Der Mann ihr gegenüber zuckte die Achseln.
»Ah bah! Lassen wir es. Ich werde nach zwei oder drei Wochen mich dem Tollen vorstellen, und du wirst dann alles geordnet haben«, sagte er mit großer Bestimmtheit.
»Es ist auch nicht das allein,« fuhr die Dame mit einem Seufzer fort, »es ängstigt mich der Gedanke ...«
»Doch nicht etwa, daß man mich erkennen könnte?«
»Und wenn es so wäre?«
»Torheit! Die Zeit, das Leben und meine Schramme haben mich vollständig verwandelt. Und wieviel lebt denn noch von meinen alten Kumpanen und Bekannten dort? Es werden ihrer verzweifelt wenig sein!
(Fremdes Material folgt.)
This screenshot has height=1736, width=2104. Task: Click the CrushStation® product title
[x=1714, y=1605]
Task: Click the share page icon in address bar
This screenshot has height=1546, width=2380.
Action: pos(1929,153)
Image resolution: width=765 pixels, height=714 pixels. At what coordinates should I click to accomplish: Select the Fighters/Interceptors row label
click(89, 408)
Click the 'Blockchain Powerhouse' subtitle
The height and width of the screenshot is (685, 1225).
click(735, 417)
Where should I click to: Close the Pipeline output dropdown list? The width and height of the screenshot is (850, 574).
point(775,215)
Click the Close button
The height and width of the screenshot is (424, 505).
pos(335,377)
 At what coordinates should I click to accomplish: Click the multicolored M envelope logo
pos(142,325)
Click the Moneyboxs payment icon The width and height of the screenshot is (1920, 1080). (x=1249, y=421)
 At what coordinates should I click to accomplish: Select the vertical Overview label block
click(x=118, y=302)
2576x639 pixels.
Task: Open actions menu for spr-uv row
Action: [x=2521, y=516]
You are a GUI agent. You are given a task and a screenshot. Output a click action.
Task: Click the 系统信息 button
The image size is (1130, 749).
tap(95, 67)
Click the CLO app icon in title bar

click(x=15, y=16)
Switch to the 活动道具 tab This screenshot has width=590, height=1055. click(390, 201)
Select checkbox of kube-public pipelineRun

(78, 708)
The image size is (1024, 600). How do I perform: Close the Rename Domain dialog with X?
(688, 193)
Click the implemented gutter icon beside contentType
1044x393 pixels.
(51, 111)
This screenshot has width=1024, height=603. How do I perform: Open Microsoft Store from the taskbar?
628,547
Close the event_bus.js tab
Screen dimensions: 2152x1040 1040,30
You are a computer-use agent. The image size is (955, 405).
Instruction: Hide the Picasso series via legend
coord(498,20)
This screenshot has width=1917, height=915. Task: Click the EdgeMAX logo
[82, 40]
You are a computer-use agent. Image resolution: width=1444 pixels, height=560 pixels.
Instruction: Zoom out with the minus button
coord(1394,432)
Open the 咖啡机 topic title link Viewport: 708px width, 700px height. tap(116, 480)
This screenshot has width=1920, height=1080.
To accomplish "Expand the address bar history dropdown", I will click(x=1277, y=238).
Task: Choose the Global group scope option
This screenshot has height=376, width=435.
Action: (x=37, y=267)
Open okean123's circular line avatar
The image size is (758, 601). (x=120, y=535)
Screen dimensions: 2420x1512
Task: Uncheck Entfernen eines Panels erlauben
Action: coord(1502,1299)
Dem alten Stier, dem Eggenrode kann ich aus dem Wege gehen. – – Der Gedanke, daß man mich erkennen könnte, ist es auch eigentlich nicht, was dich ängstigt«, fuhr der Mann nach einer Pause fort. »Es ist etwas anderes!«
»Und was sollte es sein?« fragte sie mit resigniertem Tone.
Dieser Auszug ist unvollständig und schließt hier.